The process to allow Data Partners to automatically answer cohort availability questions

CO-CONNECT is researching methods to enable researchers to determine how many people meet their research criteria within the various datasets across the UK using the Cohort Discovery Search Tool embedded within one website, the Health Data Research Innovation Gateway.

A secure computer is set up by each Data Partner which is separate from where identifiable data is stored, but still within the Data Partner’s secure environment. The Data Partner owns and controls that secure computer, it is not accessible by either CO-CONNECT or HDR UK personnel. Staff within each data partner create a copy of relevant data – with anything they deem to be sensitive or identifiable removed. This is known as pseudonymous data. For example, information like names, addresses, and specific dates of birth, dates of testing or care are removed, and identifiers are converted into new pseudonymous codes. The Data Partner then transfers this pseudonymous data on to the secure computer. 

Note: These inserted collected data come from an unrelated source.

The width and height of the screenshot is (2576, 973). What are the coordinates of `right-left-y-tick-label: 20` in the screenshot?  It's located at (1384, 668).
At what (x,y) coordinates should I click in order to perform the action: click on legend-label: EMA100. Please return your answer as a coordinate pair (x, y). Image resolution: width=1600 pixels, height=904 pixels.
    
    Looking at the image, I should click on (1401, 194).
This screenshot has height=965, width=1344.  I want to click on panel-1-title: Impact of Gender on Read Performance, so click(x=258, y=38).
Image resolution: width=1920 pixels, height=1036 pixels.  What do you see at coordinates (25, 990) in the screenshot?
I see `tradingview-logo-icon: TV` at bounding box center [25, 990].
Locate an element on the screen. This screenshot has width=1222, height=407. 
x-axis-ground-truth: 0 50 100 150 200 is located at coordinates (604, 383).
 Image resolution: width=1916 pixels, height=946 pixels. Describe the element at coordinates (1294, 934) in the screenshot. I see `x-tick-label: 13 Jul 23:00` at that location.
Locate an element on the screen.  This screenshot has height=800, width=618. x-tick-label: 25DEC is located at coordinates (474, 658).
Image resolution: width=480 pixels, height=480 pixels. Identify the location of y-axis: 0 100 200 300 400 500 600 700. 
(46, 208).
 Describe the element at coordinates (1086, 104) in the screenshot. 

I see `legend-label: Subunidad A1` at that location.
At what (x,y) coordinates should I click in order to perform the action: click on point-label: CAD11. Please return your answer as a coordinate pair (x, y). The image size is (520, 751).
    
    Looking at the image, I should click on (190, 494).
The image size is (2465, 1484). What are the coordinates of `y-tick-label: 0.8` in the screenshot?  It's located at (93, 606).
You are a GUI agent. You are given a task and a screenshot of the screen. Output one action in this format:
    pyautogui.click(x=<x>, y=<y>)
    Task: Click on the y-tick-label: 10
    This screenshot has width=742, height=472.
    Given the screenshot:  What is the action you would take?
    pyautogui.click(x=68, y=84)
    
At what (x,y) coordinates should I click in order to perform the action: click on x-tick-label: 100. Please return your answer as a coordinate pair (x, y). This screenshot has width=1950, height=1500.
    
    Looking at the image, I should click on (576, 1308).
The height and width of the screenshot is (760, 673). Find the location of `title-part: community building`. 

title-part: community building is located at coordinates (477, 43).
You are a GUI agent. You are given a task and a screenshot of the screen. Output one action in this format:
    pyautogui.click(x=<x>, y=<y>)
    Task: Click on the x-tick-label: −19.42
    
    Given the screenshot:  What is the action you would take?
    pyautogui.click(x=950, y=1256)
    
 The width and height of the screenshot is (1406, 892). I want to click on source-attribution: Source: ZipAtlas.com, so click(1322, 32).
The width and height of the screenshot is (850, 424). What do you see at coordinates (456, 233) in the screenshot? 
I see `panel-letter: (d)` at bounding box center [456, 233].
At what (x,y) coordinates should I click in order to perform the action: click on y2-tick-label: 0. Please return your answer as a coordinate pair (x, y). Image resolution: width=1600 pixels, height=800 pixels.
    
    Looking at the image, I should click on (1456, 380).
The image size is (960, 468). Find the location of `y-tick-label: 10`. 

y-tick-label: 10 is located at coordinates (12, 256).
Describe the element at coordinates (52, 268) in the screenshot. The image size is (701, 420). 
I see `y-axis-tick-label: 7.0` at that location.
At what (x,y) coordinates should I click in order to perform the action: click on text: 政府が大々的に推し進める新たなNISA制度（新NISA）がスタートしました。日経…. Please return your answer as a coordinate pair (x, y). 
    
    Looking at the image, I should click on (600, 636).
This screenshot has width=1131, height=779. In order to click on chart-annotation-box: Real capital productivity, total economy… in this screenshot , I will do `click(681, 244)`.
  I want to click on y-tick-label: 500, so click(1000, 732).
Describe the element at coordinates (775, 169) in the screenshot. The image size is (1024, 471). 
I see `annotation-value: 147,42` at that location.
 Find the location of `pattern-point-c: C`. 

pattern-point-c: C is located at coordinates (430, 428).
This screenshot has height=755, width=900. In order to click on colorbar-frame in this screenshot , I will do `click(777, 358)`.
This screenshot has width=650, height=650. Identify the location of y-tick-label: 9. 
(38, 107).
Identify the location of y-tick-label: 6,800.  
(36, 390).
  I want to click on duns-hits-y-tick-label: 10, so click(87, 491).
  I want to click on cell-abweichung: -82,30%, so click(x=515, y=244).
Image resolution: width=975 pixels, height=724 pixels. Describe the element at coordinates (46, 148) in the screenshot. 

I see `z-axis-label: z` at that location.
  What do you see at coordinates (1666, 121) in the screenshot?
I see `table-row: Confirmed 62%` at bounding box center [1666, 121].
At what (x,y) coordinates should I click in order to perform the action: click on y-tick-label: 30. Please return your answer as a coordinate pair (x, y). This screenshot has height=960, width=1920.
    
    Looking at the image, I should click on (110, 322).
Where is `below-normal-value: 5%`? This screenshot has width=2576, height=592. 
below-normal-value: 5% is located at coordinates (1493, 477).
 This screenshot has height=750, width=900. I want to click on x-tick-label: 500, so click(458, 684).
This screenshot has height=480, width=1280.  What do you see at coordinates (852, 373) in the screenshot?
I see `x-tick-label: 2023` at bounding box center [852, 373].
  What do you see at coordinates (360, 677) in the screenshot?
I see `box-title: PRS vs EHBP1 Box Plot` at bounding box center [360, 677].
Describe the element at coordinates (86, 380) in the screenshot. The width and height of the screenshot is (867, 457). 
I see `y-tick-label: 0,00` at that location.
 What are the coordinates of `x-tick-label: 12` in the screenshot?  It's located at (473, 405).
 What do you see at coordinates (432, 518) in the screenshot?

In our example all that is transferred by the Data Partner is about Jane Doe is the pseudonymous code, that this person had a positive PCR test on the 2nd week of August 2020 and the year of their birth.  

Software within the secure environment of the Data Partner will send a message out to the Gateway which will return any questions which need to be run on the data.  An example question could be “How many people in the dataset who have had a PCR test which was positive and were under the age of 40.”

The software will return a summary answer to each question which shows the number of people who meet the criteria, helping researchers discover the most useful data.